» Goal a: Repeat the passage of the article on the Philippines economy starting at "That’s a bona" and ending at "be more different.".

The Philippines’ Fickle Fortunes

The Philippines are perhaps not known globally as the most vibrant economy, but over the last several years it’s complete economic turnaround has sent shockwaves throughout Asia. Its current president, Benigno Aquino, has assumed office in 2010 and in mere four years has managed to lift the country from its status as a developing country to one that aspires to join the ranks of the Asian Tiger club. During his presidency (which ends in 2016), rampant corruption has been almost eradicated, government spending increased by a large amount and a sturdy, cash-rich middle class emerged. But is all as rosy as it sounds in this ASEAN country?

The effect of Aquino’s reforms is felt most in the burgeoning middle class of the country. Philippines has one of the youngest populaces in SE Asia, with 1/3 of the country’s inhabitants just 15 years old or younger. This means that their parents are also quite young, and so the majority of the Philippines growing expendable income demographic is below 30.

That’s a bona fide middle class, something unheard-of during the days of Ferdinand Marcos regime in the 1970s or the unstable economic situation that had plagued the country later in the century. The Philippines was actually called an Asian Tiger for a brief period of prosperity in the 1990s, but it wouldn’t last — the Asian economical crisis of 1997 hit everyone very hard. In the wake of the crisis, the poverty and unemployment rates had skyrocketed, while the deep-rooted government corruption stifled any attempts to improve the situation. Fast forward 15 years and things could not be more different.

„Whoever will take office in June 2016 will inherit an economy that has less debt, more able workers, fewer dependents, low borrowing costs, and excess savings,” says Trinh Nguyen, an analyst at HSBC in a report released by HSBC Holdings plc this month, in regard to Benigno Aquino’s successful rule and the future president of the country. Clearly, Benigno Aquino’s presidency will be remembered as the turning point for Philippines and anyone to succeed him will have very large shoes to fill.

» Goal b: Please reproduce the records word for word, starting at the first line and ending at the line that contains "coord(224,355)".

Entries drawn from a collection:
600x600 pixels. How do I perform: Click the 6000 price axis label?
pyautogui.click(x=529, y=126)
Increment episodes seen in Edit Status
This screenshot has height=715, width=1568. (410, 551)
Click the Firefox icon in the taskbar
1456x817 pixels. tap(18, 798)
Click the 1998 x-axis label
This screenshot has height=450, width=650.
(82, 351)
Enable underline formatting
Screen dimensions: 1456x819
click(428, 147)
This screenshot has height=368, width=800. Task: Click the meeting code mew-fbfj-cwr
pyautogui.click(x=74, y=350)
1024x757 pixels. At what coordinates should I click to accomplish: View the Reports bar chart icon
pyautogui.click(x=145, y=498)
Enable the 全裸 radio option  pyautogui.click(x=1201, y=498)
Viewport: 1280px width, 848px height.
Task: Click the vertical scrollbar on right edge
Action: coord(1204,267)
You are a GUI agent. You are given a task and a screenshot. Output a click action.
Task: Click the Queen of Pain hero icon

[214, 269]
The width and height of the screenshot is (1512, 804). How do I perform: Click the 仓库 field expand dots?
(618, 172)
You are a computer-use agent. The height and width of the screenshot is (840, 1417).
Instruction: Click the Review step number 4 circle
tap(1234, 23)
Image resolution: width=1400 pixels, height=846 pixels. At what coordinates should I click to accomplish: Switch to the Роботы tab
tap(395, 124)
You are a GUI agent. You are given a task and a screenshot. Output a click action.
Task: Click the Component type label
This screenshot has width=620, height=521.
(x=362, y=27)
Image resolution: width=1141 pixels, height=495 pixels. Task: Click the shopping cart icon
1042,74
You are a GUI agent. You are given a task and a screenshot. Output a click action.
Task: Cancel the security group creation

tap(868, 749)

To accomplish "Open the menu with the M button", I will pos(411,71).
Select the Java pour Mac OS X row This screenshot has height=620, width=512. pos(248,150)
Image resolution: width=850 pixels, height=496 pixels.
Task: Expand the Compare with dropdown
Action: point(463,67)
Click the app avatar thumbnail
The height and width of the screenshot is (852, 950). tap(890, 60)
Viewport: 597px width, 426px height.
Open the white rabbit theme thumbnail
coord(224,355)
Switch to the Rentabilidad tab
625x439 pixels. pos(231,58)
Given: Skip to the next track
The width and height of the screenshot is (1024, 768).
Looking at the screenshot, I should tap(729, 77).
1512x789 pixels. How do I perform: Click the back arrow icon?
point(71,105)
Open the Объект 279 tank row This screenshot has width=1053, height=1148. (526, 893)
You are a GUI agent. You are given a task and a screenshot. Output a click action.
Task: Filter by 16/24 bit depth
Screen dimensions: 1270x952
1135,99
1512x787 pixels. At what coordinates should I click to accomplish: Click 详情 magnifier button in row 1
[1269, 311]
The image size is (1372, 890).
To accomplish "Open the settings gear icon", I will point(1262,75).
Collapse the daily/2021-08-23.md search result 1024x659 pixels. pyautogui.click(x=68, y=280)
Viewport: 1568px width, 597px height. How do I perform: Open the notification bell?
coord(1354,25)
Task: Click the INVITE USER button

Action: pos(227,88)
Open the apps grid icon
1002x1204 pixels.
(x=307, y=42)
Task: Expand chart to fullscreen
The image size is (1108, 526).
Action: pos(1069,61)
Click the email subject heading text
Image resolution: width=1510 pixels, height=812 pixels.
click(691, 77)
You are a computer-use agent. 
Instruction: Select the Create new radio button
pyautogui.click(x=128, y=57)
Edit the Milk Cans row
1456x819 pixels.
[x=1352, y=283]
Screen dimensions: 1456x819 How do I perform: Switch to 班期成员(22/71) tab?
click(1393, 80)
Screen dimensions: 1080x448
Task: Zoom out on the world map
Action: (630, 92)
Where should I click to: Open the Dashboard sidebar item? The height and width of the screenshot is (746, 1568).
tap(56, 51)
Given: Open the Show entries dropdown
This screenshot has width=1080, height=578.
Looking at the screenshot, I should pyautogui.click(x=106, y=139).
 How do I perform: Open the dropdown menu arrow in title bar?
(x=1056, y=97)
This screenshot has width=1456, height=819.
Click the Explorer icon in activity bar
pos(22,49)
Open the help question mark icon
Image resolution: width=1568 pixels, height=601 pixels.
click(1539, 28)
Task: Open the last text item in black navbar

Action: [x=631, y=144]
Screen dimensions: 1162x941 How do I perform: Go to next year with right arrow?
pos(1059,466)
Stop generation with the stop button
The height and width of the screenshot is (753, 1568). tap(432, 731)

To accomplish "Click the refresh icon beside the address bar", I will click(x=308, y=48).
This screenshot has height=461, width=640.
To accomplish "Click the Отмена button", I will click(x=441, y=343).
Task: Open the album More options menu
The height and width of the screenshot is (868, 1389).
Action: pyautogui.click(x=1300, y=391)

» Output a:
That’s a bona fide middle class, something unheard-of during the days of Ferdinand Marcos regime in the 1970s or the unstable economic situation that had plagued the country later in the century. The Philippines was actually called an Asian Tiger for a brief period of prosperity in the 1990s, but it wouldn’t last — the Asian economical crisis of 1997 hit everyone very hard. In the wake of the crisis, the poverty and unemployment rates had skyrocketed, while the deep-rooted government corruption stifled any attempts to improve the situation. Fast forward 15 years and things could not be more different.

» Output b:
600x600 pixels. How do I perform: Click the 6000 price axis label?
pyautogui.click(x=529, y=126)
Increment episodes seen in Edit Status
This screenshot has height=715, width=1568. (410, 551)
Click the Firefox icon in the taskbar
1456x817 pixels. tap(18, 798)
Click the 1998 x-axis label
This screenshot has height=450, width=650.
(82, 351)
Enable underline formatting
Screen dimensions: 1456x819
click(428, 147)
This screenshot has height=368, width=800. Task: Click the meeting code mew-fbfj-cwr
pyautogui.click(x=74, y=350)
1024x757 pixels. At what coordinates should I click to accomplish: View the Reports bar chart icon
pyautogui.click(x=145, y=498)
Enable the 全裸 radio option  pyautogui.click(x=1201, y=498)
Viewport: 1280px width, 848px height.
Task: Click the vertical scrollbar on right edge
Action: coord(1204,267)
You are a GUI agent. You are given a task and a screenshot. Output a click action.
Task: Click the Queen of Pain hero icon

[214, 269]
The width and height of the screenshot is (1512, 804). How do I perform: Click the 仓库 field expand dots?
(618, 172)
You are a computer-use agent. The height and width of the screenshot is (840, 1417).
Instruction: Click the Review step number 4 circle
tap(1234, 23)
Image resolution: width=1400 pixels, height=846 pixels. At what coordinates should I click to accomplish: Switch to the Роботы tab
tap(395, 124)
You are a GUI agent. You are given a task and a screenshot. Output a click action.
Task: Click the Component type label
This screenshot has width=620, height=521.
(x=362, y=27)
Image resolution: width=1141 pixels, height=495 pixels. Task: Click the shopping cart icon
1042,74
You are a GUI agent. You are given a task and a screenshot. Output a click action.
Task: Cancel the security group creation

tap(868, 749)

To accomplish "Open the menu with the M button", I will pos(411,71).
Select the Java pour Mac OS X row This screenshot has height=620, width=512. pos(248,150)
Image resolution: width=850 pixels, height=496 pixels.
Task: Expand the Compare with dropdown
Action: point(463,67)
Click the app avatar thumbnail
The height and width of the screenshot is (852, 950). tap(890, 60)
Viewport: 597px width, 426px height.
Open the white rabbit theme thumbnail
coord(224,355)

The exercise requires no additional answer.